I play along, "Well this tea just isn't right." I stick my nose in the air and hold up my pinkie.
"Why I'll see what I can do for you," she says. I start to laugh so hard my rib cage actually hurts. Me a princess, what an oxymoron that would be. Then we hear the steps creek and the pounding of footsteps becoming exponentially louder. And though we know it probably won't make a difference we quickly run back into our beds and slip our feet under the covers. Benny stands in our door way with a flashlight.
"Girls, go to sleep," whispers Benny. And we giggle because the laughter is too contagious to escape. Benny walks on to the next room to continue her bed check.
"Thank God it was Benny and not Mr. Lophertee," I gasp a sigh of relief, "then we would have had to listen to an hour long lecture of the exact science of why need our sleep," I state mockingly, but I could tell Jeanne is concentrating on something else.
"Could you imagine," Jeanne asks, gazing at the ceiling as if she's wishing on a star.
"Imagine what?"
"Being a princess, having a prince rescue you from this prison, maybe he'll shout for you to let down your hair. And then on your journey back to the palace he'll be so infatuated with you that when he goes to drop you off at the castle your hands linger intertwined before he lets his grip go of you regretfully, but then you'll go to a ball, and your eyes will meet across the dance floor, and he'll grab you by the arm and pull you towards him, he'll plant his lips on yours, and it will be so magical."
"Nah, I say, I don't need some guy who thinks he's some hot shit come rescue me. I can take care of myself thank you very much."
"Well then maybe you'll be the one to rescue the prince?"
"hmmmm," I think about this for a second, "only if I get a dragon."
"Well of course, what's a hero without a dragon?"
"And I shall name him Pedro."
"Pedro, what is he Spanish?" she asks.
"Maybe," I laugh, but then I change my mind, "half Mexican actually, a quarter Turkish and Czechoslovakian."
"Oh I see," she smiles. Then quiet settles between us for some time.
"Maehglie?" she asks.
"Yeah," I say, "I'm still up, what is it?"
"Have you ever had one?"
"What a dragon?"
Jeanne shakes her head, "No, a prince, well a more practical form of a prince."
"You mean a boyfriend," I say and she nods. "Good night Jeanne," I say.
"Well have you?" she asks.
"Good night," I repeat.
"Do you think it's just like fantasy?"
"Nothing is just fantasy," I say, "fantasy was created to escape the tragic let downs of reality, if reality lived up to the potential of fantasy then there would be no need to create the fantasy in the first place."

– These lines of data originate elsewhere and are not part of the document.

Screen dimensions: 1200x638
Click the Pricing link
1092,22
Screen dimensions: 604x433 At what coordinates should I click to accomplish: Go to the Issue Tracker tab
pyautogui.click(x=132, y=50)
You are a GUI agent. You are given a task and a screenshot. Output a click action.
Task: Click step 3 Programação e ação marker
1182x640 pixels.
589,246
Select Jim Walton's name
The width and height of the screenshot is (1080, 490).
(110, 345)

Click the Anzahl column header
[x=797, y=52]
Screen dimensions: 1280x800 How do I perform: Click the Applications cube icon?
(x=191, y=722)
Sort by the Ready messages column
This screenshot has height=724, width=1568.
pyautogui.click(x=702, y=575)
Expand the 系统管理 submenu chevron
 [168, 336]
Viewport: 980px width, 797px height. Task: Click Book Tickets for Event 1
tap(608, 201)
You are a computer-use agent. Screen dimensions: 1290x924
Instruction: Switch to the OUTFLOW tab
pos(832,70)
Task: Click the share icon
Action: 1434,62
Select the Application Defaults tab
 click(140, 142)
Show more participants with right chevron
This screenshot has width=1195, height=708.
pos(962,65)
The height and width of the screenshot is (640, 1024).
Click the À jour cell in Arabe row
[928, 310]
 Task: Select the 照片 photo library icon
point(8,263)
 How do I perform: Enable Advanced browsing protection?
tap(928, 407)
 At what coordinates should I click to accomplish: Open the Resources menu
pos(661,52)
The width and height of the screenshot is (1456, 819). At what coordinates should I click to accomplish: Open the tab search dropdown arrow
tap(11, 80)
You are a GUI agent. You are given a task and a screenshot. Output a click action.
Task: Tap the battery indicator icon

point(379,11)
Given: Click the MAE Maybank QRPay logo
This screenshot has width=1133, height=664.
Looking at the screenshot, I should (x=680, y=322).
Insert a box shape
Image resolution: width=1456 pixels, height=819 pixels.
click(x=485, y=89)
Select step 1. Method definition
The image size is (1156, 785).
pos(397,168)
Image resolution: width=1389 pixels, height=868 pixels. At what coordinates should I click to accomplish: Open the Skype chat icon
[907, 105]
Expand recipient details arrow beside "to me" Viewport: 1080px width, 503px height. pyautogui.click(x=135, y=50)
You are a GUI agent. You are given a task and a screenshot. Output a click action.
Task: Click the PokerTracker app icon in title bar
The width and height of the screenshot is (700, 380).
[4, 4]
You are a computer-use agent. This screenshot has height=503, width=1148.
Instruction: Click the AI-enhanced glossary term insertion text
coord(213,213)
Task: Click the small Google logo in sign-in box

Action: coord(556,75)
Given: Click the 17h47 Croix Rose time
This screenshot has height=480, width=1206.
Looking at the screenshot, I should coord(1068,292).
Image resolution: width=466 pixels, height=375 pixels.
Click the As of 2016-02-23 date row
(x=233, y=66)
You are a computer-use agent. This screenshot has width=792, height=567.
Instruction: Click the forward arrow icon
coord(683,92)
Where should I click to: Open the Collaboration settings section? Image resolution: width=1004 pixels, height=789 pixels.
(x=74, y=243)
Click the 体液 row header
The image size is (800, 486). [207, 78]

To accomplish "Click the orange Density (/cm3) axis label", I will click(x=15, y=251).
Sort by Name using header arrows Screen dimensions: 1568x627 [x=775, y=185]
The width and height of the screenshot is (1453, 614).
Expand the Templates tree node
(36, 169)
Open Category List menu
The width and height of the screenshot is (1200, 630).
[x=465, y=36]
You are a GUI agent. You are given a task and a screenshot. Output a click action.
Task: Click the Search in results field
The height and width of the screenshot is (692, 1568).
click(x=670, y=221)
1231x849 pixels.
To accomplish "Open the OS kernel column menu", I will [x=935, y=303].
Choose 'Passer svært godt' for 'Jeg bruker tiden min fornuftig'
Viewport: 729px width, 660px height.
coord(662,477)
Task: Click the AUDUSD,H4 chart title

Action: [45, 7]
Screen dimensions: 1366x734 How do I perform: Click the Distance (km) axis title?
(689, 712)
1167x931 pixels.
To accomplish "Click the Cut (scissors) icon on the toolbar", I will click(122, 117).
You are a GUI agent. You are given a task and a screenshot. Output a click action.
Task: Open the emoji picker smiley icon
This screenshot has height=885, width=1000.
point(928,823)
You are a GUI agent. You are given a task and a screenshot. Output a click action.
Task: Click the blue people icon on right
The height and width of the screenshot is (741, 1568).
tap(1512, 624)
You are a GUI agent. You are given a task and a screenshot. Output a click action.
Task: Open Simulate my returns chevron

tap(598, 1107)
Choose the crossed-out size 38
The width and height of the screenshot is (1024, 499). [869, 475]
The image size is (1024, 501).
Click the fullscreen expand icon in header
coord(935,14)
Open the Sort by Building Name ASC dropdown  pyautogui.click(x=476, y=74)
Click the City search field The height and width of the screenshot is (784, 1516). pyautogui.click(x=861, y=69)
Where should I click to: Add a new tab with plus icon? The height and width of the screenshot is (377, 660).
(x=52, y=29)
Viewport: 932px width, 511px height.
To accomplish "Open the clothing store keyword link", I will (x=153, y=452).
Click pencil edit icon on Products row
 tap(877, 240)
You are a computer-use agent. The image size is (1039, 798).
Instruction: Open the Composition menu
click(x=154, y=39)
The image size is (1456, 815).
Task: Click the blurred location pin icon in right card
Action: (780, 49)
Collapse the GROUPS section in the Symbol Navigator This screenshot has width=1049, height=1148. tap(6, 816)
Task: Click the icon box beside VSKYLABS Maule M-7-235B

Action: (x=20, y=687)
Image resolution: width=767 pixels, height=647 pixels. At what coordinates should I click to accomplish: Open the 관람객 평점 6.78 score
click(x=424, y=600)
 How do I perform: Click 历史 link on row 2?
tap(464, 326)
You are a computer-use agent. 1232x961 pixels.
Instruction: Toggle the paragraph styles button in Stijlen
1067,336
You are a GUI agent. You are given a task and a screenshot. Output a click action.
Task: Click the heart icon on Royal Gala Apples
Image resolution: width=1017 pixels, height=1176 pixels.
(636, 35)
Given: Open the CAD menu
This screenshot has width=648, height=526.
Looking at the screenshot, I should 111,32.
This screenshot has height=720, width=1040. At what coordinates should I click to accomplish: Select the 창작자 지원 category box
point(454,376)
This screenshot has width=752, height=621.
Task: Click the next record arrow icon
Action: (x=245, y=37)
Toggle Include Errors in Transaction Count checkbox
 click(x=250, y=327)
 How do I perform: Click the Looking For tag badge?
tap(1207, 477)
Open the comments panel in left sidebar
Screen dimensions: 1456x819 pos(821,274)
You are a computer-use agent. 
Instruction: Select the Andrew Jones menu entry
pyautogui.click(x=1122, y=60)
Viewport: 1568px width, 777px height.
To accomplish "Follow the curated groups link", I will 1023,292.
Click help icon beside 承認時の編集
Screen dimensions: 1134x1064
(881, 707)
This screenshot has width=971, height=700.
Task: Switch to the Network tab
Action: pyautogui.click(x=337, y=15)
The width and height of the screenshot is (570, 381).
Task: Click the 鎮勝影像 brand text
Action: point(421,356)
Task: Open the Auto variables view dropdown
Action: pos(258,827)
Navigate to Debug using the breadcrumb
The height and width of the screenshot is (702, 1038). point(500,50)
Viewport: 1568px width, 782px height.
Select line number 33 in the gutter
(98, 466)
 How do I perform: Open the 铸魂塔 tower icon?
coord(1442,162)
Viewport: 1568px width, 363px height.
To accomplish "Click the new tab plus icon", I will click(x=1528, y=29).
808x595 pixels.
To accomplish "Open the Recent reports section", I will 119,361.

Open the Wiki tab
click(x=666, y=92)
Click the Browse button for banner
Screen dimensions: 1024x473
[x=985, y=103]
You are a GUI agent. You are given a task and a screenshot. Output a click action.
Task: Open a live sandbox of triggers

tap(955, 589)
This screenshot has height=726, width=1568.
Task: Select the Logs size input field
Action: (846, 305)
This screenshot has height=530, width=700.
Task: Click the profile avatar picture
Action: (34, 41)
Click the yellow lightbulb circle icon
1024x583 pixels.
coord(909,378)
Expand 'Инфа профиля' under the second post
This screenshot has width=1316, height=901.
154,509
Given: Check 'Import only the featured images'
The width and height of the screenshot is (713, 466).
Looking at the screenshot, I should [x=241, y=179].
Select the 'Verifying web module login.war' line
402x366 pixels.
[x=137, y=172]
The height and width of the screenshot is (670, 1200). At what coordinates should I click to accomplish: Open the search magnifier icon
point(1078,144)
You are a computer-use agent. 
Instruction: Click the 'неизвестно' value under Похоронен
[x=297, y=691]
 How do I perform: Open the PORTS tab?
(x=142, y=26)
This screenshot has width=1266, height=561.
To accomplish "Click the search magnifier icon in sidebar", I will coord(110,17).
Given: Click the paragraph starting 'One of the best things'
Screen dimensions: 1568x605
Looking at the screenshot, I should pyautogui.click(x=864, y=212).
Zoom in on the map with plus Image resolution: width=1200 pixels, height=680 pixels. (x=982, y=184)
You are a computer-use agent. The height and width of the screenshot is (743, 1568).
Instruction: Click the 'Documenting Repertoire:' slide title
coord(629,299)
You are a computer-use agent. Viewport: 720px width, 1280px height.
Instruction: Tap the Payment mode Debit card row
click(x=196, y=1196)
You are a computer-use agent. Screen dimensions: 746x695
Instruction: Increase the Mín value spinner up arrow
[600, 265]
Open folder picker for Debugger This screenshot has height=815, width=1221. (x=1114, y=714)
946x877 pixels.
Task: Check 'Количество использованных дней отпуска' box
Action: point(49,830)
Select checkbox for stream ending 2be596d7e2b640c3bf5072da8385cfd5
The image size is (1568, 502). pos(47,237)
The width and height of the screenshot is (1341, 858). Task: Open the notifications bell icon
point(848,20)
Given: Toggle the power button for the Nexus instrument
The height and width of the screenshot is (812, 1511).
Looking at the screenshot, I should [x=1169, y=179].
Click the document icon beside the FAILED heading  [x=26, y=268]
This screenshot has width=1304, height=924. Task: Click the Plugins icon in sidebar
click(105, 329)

Jeanne sighs, "But what if the fantasy is just eh wishing star before the reality came true?"
"Well, I guess I'm just not that much of an optimist," I say.
"Well I am. And one day, I believe my prince will come find me."
I shrug, "Please go tell it to Cinderella's fairy godmother."
"You know you don't have to be so cynical all the time!"
"And you don't have to be so ignorant all the time!"
"Girls! Girls! Girls! Girls!" Benny comes rushing in our room, "Shhhhhhhh, now is not the time to fight, now is the time to sleep."
"Well when is the time to fight?" I ask. Benny gives me that look. That look that is more powerful than any words. That look that says not one more word. That look that says not now. That look that says don't push it.
"Go to sleep," she demands rather than says and as the silence settled in the room seemed to get darker and darker.